Saturday, October 21, 2017

Nightmare Fuel, Day the Twentieth - At the Forbidden Door

Day the twentieth! One score of little flash pieces.

This image was an interesting one: both Kary Gaul and Samantha Dunaway Bryant saw ghost stories, of sorts.

As for me? I love old folktales. They live at the heart of our cultural heritage.




At The Forbidden Door


It was always his house. From the day I moved in, through our wedding day, until we moved out, it was always his.

He wasn't bad about it, wasn't cruel about it. It was just a fact. I'd moved in to his house. Not even that it was all that special. A nondescript split-level, exactly matching its neighbors. Even the name of the style is dull. Split-level. It's to yawn.

Anyway, as I said, it was his. And he was really OK about it. It's not like he held it over me, or threatened to kick me out when we got into big fights.

At least not much.

But really, he was fine about it. Except that one spare room upstairs. The one we said we'd turn into a nursery for the kids we both knew we'd never have. The one with the locked door, that he told me never to open. THat was his space. Yes, I know the stories. Everyone does. I sniffed at the door sometimes and never smelled blood or decaying flesh, so there was that. It was probably just an extra computer where he kept the weird porn he didn't want me to know he watched. The thought kinda grossed you out, but that's really just part of life. Guys'll have weird secrets. It's what makes them guys.

Anyway, you lasted until moving day. You'd joked once that you'd have to go into the forbidden room to pack it up, but only once. You'd said it lightly, but that look in his eyes...

"How DARE you? You'll not use the move as an excuse. That is THE. FORBIDDEN. DOOR."

Yes, it should have sounded absurd, but the look on his face was anything but funny. You quickly looked down and muttered, "sorry. Joking".

I hadn't been, and he knew it.

SO now it was moving day at last.

He's off now to the new place in his truck, loaded with the things that he didn't want to trust to the movers. I'm alone with the cat, upstairs.

She's looking at the forbidden door.

It would be easy. I lived alone for years before moving in to his house, and I had the kind of mother who believed in teaching daughters how to fix things around the house. How to replace a kitchen faucet. How to install a toilet.

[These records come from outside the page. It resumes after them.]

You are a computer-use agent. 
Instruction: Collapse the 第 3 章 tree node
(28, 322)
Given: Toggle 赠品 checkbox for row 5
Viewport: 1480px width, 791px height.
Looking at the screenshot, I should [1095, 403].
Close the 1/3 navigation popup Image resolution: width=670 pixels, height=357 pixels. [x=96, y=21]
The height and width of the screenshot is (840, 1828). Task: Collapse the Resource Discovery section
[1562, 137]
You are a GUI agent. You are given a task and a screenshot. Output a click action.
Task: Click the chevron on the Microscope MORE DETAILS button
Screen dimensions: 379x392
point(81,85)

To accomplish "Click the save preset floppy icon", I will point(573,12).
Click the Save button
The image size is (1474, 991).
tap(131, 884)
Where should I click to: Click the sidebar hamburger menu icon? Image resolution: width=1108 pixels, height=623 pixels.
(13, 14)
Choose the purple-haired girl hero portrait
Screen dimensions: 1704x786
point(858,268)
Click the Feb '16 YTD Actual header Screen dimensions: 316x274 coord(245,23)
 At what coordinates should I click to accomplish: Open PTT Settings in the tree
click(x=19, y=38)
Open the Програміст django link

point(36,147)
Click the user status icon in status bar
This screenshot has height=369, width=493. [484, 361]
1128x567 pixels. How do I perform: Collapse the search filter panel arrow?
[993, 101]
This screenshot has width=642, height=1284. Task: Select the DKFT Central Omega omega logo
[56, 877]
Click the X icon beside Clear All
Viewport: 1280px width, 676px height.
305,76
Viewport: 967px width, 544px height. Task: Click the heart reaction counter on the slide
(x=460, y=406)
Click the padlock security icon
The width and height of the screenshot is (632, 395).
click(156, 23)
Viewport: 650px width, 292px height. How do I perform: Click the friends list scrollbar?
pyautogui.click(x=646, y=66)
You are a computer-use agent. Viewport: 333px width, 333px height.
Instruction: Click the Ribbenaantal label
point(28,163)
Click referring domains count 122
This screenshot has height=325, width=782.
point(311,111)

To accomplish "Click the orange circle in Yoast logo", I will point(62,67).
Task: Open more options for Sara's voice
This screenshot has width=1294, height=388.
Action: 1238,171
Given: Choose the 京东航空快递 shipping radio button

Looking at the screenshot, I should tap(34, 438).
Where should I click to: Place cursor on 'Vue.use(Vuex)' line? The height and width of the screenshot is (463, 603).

How to take a door off its hinges.

I'd not remembered unpacking the hammer, but here it was next to me. The hammer wasn't his, wasn't ours. It was mine, as was the cat. As were too few things.

I stood in the hallway a long time, watching the cat watching the forbidden door. She mewed once, plaintively, sadly, then trotted towards me, looked up at me. The hammer was in my hand.

My hammer.

A hammer is a tool. It felt comfortable in my hand.


I'd always known.

She didn't even fight when I guided her into her carrier, and only meowed once when I picked it up in my left hand and headed for the door.

A hammer is a tool, but also a weapon. I didn't loose my grip on my
hammer until I reached the car. I set it in the passenger seat, in reach as I drove off, in the opposite direction of his new home, one eye always on the rear-view mirror.